+++ Raw data

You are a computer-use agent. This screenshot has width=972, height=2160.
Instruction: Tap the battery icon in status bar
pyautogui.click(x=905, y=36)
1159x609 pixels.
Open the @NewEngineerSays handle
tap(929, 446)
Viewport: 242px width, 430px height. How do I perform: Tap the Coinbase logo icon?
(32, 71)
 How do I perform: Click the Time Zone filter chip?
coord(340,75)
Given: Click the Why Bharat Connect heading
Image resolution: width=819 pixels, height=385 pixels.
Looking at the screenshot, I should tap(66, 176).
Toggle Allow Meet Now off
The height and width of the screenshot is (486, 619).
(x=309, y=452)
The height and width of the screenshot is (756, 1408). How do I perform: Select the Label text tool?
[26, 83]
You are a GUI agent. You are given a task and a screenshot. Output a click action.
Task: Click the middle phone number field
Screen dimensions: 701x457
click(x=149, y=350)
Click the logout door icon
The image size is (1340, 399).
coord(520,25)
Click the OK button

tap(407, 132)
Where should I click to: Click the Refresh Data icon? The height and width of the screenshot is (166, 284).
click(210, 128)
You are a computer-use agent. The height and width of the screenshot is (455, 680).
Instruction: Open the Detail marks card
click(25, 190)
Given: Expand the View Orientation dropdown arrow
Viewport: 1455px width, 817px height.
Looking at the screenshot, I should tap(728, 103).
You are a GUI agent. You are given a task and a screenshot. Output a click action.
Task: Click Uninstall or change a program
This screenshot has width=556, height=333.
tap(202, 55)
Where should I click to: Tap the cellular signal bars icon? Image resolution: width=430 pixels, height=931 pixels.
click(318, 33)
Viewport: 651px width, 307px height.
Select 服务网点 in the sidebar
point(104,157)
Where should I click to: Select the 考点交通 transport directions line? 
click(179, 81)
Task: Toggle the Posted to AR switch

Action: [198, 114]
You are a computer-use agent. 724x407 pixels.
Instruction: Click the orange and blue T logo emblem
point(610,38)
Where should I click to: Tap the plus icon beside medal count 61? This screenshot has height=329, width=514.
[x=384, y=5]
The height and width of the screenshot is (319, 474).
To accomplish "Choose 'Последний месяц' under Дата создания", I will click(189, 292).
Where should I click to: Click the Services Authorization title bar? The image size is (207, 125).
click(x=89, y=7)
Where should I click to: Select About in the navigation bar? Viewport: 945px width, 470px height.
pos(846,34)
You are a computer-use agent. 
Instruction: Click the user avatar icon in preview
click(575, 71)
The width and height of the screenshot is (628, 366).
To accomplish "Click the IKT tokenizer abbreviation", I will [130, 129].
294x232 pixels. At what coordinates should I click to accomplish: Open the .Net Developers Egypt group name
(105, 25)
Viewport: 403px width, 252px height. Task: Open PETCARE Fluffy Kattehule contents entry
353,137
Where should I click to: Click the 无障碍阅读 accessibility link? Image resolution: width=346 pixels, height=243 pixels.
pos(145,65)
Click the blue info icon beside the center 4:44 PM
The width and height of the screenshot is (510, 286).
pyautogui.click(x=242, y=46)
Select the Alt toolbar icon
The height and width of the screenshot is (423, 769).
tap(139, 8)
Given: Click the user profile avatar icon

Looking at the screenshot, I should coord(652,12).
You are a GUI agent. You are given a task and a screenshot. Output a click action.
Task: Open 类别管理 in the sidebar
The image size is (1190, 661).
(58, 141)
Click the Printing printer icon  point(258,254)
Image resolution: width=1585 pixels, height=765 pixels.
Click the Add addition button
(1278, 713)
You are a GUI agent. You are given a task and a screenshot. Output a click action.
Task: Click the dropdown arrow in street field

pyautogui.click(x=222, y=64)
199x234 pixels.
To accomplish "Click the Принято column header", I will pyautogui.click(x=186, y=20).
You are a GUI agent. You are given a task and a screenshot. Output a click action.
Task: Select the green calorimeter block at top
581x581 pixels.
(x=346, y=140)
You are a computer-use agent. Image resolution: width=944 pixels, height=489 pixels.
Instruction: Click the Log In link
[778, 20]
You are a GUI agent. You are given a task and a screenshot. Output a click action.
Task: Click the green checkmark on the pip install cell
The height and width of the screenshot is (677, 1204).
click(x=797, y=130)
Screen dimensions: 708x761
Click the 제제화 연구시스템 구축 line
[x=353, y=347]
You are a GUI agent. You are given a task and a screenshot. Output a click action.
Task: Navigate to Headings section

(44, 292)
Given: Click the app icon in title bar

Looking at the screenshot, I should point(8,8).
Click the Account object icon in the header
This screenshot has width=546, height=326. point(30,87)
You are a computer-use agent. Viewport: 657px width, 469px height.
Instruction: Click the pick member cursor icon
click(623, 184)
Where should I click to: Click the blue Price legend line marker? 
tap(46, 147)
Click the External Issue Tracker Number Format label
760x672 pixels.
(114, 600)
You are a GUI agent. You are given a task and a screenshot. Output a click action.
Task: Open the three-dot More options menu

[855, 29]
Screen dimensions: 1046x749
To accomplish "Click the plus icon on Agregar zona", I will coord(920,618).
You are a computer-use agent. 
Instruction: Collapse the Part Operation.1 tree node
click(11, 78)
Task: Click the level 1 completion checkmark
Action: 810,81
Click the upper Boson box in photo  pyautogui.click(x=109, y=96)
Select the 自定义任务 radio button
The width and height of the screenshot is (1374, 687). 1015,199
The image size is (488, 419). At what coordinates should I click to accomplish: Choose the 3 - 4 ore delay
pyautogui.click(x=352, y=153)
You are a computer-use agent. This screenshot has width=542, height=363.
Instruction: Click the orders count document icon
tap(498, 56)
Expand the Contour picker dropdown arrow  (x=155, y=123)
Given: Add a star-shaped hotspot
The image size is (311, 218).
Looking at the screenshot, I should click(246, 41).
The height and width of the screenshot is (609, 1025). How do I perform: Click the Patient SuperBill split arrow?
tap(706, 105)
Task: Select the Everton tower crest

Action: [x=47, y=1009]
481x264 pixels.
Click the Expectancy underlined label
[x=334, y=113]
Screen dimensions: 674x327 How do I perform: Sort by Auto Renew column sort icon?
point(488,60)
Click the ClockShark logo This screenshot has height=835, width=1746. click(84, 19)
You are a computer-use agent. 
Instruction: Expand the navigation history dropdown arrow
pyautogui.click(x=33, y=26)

++++++

[Assignment] Report each line of the records that holds the word "will".

[Task answer]
To accomplish "Choose 'Последний месяц' under Дата создания", I will click(189, 292).
To accomplish "Click the IKT tokenizer abbreviation", I will [130, 129].
To accomplish "Click the Принято column header", I will pyautogui.click(x=186, y=20).
To accomplish "Click the plus icon on Agregar zona", I will coord(920,618).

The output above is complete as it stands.